A un anno dal successo della prima edizione alla Triennale di Milano, GSE Italia torna a confrontarsi sul tema della rigenerazione urbana con la seconda edizione del suo evento corporate, che si terrà il 27 gennaio alle ore 15:00 presso la Camera di Commercio di Roma, nella suggestiva Sala del Tempio di Vibia Sabina e Adriano, in Piazza di Pietra.
I temi
Al centro dell’attenzione resta il brownfield, le aree industriali dismesse o sottoutilizzate, considerate oggi leve strategiche per uno sviluppo urbano sostenibile. L’approccio, però, si amplia: la rigenerazione non riguarda solo l’aspetto ambientale, ma integra anche la dimensione sociale ed economica, creando spazi che riducono il degrado urbano e favoriscono l’inclusione.

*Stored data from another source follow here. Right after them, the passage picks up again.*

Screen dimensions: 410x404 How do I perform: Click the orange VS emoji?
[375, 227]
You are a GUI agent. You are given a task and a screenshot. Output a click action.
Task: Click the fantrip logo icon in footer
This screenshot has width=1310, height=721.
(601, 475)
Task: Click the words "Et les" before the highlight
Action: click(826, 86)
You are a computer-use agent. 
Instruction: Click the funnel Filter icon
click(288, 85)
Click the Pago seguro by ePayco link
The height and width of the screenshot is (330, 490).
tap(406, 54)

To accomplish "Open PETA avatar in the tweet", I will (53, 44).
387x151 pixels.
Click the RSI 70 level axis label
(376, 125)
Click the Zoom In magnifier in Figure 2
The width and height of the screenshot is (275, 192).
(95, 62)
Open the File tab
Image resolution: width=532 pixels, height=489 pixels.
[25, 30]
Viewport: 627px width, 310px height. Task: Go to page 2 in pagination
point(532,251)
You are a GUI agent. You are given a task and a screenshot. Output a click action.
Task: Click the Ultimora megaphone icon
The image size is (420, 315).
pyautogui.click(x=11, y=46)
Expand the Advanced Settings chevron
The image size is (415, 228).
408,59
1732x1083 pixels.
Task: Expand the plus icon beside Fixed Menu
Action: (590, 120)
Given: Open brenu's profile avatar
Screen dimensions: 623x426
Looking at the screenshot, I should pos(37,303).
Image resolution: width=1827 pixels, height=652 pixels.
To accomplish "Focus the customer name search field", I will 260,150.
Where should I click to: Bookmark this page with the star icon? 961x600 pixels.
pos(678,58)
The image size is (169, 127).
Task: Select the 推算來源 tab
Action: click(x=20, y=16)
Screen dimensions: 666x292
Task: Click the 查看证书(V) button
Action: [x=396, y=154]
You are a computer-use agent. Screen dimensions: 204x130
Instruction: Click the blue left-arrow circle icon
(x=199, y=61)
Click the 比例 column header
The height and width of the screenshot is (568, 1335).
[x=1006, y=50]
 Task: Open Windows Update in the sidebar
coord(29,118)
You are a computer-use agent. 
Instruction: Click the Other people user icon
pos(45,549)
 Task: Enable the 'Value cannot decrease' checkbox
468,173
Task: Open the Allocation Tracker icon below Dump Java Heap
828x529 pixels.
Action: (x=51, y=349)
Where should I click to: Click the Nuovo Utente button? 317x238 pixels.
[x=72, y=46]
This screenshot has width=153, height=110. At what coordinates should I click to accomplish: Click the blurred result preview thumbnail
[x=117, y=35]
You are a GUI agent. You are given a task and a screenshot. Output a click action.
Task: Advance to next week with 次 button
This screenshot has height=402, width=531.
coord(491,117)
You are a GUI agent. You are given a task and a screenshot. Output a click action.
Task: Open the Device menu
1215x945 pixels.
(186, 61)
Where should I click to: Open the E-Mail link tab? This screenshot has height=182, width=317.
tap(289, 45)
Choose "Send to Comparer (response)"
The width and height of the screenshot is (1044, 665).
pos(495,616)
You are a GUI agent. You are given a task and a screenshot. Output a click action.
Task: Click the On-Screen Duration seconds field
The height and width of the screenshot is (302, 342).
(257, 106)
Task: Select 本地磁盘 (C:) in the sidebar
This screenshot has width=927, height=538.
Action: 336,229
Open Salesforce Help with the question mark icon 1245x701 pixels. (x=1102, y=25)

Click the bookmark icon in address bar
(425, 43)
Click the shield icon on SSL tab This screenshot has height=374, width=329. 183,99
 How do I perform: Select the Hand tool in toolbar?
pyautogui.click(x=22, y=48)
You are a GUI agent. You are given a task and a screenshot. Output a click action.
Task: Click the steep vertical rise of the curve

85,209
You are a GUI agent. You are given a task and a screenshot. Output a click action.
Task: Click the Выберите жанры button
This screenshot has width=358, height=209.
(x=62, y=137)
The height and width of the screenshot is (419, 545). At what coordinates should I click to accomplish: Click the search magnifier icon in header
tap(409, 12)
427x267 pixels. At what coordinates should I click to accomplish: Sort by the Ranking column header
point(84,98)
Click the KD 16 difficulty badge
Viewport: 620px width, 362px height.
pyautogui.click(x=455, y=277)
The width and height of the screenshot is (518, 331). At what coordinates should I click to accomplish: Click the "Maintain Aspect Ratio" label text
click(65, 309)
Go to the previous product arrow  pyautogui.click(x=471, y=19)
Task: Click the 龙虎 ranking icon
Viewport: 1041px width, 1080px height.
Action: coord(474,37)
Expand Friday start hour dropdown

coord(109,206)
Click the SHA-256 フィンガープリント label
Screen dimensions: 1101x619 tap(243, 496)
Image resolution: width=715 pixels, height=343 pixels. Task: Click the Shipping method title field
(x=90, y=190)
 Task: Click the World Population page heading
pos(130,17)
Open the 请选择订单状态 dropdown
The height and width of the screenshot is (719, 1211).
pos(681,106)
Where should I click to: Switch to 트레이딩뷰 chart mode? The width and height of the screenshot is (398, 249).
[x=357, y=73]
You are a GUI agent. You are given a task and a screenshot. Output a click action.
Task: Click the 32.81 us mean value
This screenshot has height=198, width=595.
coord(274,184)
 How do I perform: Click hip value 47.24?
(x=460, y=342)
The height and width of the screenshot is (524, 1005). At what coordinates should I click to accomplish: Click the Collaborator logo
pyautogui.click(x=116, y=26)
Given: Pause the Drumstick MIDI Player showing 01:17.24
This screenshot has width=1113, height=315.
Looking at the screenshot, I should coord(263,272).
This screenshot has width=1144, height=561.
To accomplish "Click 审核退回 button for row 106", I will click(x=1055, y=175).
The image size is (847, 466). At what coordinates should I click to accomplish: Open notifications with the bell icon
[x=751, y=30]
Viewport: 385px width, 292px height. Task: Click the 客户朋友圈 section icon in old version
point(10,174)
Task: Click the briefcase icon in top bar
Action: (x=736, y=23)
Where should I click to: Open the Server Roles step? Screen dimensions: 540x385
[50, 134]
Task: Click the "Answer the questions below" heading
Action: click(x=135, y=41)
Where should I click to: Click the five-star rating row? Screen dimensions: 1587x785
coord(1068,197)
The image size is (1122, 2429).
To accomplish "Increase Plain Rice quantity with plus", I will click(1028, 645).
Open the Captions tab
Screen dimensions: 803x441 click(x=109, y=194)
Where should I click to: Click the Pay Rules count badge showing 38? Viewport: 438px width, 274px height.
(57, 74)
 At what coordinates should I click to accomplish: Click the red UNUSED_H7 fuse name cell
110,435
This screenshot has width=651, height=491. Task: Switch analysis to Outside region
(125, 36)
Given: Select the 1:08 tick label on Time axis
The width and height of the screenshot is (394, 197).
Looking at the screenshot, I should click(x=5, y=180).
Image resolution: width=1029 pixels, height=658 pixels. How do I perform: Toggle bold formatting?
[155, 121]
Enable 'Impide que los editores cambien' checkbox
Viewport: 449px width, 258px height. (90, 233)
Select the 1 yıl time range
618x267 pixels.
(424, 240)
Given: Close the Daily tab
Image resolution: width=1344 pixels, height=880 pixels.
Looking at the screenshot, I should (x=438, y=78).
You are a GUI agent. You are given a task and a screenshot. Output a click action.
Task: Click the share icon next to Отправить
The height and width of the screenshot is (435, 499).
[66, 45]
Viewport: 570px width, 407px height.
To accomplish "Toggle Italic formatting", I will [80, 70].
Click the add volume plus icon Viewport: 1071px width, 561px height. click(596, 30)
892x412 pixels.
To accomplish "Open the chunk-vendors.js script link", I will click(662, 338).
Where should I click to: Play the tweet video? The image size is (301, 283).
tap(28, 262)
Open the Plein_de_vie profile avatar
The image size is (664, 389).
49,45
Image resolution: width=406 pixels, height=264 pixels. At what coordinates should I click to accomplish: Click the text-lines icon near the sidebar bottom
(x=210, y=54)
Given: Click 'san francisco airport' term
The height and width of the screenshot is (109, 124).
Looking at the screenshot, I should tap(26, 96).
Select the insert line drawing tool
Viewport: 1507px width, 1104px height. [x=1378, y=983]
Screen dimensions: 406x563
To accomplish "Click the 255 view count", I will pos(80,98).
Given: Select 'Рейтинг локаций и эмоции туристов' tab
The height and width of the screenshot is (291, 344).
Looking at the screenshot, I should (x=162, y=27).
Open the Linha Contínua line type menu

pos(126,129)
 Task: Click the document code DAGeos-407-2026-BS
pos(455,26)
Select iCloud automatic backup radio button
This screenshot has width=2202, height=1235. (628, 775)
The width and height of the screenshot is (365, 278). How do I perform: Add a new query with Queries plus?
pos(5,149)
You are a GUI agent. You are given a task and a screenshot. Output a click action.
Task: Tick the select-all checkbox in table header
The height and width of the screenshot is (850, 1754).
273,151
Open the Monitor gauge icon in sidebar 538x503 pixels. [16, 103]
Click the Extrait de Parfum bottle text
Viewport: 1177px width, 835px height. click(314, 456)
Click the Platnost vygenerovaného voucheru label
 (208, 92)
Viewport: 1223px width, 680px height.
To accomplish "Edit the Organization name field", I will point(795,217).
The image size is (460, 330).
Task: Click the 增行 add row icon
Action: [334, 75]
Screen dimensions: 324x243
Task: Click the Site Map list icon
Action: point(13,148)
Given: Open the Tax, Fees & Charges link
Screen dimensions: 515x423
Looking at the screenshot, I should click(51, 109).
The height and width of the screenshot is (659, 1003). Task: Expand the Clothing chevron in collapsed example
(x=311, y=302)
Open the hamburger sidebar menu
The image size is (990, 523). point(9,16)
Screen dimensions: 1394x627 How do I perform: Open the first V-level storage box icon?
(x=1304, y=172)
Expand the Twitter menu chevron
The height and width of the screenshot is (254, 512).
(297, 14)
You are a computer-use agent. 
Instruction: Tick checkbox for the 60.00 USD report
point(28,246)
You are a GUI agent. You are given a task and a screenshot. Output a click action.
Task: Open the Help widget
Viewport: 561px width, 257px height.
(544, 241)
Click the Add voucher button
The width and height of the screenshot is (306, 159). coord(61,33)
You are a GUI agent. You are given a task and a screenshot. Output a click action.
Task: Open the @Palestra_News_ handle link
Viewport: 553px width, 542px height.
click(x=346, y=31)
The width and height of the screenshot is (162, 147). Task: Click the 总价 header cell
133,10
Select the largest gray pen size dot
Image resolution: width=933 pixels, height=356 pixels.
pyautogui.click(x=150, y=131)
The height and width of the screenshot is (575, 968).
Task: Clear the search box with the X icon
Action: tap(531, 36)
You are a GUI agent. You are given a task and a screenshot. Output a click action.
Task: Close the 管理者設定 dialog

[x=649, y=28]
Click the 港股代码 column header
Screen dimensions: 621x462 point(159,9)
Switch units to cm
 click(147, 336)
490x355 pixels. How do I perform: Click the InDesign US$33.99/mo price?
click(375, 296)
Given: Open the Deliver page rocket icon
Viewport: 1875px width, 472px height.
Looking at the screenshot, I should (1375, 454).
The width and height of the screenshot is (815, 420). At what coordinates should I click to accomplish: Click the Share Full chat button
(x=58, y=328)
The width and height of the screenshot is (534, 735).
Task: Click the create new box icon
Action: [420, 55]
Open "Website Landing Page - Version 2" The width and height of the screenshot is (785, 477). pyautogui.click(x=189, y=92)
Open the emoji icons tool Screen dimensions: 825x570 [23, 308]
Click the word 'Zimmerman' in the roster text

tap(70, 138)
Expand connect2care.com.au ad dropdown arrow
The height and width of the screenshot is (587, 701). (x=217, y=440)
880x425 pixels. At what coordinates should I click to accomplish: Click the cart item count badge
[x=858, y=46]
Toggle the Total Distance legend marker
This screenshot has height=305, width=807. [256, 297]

I lavori prenderanno spunto dal progetto di Tor Cervara, dove GSE Italia ha curato la riqualificazione delle ex Officine Romanazzi, restituendo al tessuto urbano della Capitale un’area simbolo di trasformazione e opportunità. L’iniziativa diventa così una piattaforma di confronto tra imprese e istituzioni, con l’obiettivo di promuovere pratiche edilizie sostenibili e inclusive.
I relatori
Tra i relatori dell’evento ci saranno figure istituzionali e manager di primo piano, tra cui On. Erika Mazzetti (Commissione Ambiente e Lavori Pubblici della Camera), Micol Grasselli (Consigliera Regione Lazio), Massimiliano Umberti (Presidente IV Municipio Comune di Roma), Antonio Guarascio (Managing Director di Confluence), Giulio Della Torre (Head of Logistics di GSE Italia) e Sandro Innocenti (Country Manager Prologis Italia e Presidente tavolo logistica Assoimmobiliare).
Il convegno sarà moderato da Monica Maggioni e affronterà temi cruciali come la riduzione del consumo di suolo, la riqualificazione urbana e l’inclusione sociale, confermando il brownfield non solo come strumento di rigenerazione edilizia, ma come vero motore di sviluppo urbano e coesione sociale.